## Install the required packages


In [None]:
!pip install -Uqqq pip --progress-bar off
!pip install -qqq torch==2.0.1 --progress-bar off
!pip install -qqq transformers==4.33.2 --progress-bar off
!pip install -qqq langchain==0.0.299 --progress-bar off
!pip install -qqq chromadb==0.4.10 --progress-bar off
!pip install -qqq xformers==0.0.21 --progress-bar off
!pip install -qqq sentence_transformers==2.2.2 --progress-bar off
!pip install -qqq tokenizers==0.14.0 --progress-bar off
!pip install -qqq optimum==1.13.1 --progress-bar off
!pip install -qqq auto-gptq==0.4.2 --extra-index-url https://huggingface.github.io/autogptq-index/whl/cu118/ --progress-bar off
!pip install -qqq unstructured==0.10.16 --progress-bar off

Load the Tokenizer: The tokenizer is loaded from the pre-trained TheBloke/Llama-2-13b-Chat-GPTQ model, enabling text input to be converted into tokenized format for processing.

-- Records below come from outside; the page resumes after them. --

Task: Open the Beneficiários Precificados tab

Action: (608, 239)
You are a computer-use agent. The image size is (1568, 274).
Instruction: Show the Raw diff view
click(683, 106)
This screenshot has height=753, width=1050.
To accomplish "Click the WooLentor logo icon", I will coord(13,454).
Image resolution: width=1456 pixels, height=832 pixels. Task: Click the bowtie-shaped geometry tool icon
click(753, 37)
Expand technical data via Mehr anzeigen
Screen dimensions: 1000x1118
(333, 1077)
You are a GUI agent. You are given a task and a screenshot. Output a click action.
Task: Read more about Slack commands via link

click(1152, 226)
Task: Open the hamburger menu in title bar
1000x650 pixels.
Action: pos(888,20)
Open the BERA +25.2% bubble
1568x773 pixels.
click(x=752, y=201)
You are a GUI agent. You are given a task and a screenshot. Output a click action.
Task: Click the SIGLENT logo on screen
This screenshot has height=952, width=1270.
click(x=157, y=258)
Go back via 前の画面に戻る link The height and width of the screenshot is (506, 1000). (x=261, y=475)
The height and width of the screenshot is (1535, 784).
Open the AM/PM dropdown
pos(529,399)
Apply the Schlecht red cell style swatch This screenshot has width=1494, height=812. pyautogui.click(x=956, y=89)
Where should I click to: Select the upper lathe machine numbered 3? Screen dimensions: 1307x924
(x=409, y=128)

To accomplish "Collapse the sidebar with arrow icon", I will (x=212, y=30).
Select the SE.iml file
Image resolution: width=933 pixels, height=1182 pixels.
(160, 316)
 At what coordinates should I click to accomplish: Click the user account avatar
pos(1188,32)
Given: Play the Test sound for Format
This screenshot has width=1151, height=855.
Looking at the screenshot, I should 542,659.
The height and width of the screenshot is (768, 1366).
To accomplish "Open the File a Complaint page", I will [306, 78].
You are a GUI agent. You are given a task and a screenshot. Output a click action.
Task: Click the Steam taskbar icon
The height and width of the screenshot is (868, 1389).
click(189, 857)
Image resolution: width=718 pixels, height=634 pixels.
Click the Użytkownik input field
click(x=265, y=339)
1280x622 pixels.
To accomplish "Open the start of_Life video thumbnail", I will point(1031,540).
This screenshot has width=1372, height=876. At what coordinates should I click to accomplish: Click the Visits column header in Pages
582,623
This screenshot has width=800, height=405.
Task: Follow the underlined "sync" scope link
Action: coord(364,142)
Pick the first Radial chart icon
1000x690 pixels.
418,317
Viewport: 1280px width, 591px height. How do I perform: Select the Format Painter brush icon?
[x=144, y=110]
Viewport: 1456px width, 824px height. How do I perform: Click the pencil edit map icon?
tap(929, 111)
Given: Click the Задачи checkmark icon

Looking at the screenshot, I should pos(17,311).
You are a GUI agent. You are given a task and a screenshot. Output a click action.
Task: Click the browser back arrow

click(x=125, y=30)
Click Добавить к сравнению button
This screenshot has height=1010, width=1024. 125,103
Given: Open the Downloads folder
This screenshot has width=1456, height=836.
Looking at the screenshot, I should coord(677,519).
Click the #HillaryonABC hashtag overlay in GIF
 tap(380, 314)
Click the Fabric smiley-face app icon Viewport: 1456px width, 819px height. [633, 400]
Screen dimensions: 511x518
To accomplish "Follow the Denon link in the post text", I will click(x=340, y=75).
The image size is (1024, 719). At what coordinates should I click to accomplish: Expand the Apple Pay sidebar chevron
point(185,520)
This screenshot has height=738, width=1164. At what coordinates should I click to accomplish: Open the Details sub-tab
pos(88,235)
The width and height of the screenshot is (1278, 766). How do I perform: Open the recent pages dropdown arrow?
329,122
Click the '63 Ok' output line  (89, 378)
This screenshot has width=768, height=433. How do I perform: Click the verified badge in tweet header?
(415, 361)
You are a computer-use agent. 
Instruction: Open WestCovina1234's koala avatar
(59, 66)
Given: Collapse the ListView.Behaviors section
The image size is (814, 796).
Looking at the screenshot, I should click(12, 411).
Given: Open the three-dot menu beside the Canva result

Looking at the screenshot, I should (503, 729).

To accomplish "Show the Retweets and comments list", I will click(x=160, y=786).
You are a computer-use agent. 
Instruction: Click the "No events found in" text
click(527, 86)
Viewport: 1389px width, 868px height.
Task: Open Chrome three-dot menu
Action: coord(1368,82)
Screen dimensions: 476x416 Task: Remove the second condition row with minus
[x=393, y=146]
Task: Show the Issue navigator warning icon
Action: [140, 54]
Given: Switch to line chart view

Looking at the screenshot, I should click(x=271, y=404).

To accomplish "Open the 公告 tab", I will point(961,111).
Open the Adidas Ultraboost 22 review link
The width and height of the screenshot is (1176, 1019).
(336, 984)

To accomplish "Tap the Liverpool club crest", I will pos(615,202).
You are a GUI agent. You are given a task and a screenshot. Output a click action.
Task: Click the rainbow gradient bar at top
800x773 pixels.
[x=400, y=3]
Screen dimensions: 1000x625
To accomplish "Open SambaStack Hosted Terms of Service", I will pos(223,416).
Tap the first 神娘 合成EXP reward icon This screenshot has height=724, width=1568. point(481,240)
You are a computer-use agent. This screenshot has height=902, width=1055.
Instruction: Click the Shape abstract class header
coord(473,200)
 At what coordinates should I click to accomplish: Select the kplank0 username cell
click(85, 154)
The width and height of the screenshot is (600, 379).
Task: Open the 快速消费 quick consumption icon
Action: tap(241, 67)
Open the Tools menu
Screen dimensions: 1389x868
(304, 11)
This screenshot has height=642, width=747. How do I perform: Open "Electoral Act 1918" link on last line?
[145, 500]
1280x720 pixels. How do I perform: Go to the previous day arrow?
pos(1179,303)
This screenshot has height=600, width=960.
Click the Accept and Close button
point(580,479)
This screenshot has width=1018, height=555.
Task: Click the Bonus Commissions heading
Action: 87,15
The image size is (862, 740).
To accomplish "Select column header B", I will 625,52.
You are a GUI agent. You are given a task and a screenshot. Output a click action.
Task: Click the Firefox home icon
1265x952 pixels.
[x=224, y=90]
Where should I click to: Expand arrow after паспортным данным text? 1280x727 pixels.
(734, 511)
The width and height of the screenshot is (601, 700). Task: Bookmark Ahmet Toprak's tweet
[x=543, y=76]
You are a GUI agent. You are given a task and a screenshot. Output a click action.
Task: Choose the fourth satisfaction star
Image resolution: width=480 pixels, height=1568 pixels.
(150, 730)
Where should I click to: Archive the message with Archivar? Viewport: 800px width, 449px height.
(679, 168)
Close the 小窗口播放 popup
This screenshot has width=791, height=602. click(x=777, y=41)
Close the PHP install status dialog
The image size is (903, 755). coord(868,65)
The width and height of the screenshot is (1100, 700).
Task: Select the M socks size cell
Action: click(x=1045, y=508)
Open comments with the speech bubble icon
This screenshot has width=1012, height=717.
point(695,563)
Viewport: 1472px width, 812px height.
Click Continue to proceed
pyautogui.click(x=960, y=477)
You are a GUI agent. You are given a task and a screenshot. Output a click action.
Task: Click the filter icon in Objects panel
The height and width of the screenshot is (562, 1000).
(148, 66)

Load the Model: The GPTQ (quantized) version of Llama-2-13B is loaded, configured to run efficiently on compatible hardware with torch.float16 and automatic device mapping.

Set Generation Parameters: The GenerationConfig defines output behavior, including the number of tokens, randomness (temperature), sampling, and penalties for repetitive outputs.

Pipeline and LangChain Integration: A text generation pipeline is created and wrapped into a LangChain-compatible HuggingFacePipeline for easy integration into language model workflows.

In [None]:
import torch
from langchain import HuggingFacePipeline
from transformers import AutoModelForCausalLM, AutoTokenizer, GenerationConfig, pipeline

MODEL_NAME = "TheBloke/Llama-2-13b-Chat-GPTQ"

tokenizer = AutoTokenizer.from_pretrained(MODEL_NAME, use_fast=True)

model = AutoModelForCausalLM.from_pretrained(
    MODEL_NAME, torch_dtype=torch.float16, trust_remote_code=True, device_map="auto"
)

generation_config = GenerationConfig.from_pretrained(MODEL_NAME)
generation_config.max_new_tokens = 1024
generation_config.temperature = 0.0001
generation_config.top_p = 0.95
generation_config.do_sample = True
generation_config.repetition_penalty = 1.15

text_pipeline = pipeline(
    "text-generation",
    model=model,
    tokenizer=tokenizer,
    generation_config=generation_config,
)

llm = HuggingFacePipeline(pipeline=text_pipeline, model_kwargs={"temperature": 0})

In [4]:
result = llm(
    " What is the capital City of Ethiopia"
)
print(result)



?

Answer: The capital city of Ethiopia is Addis Ababa.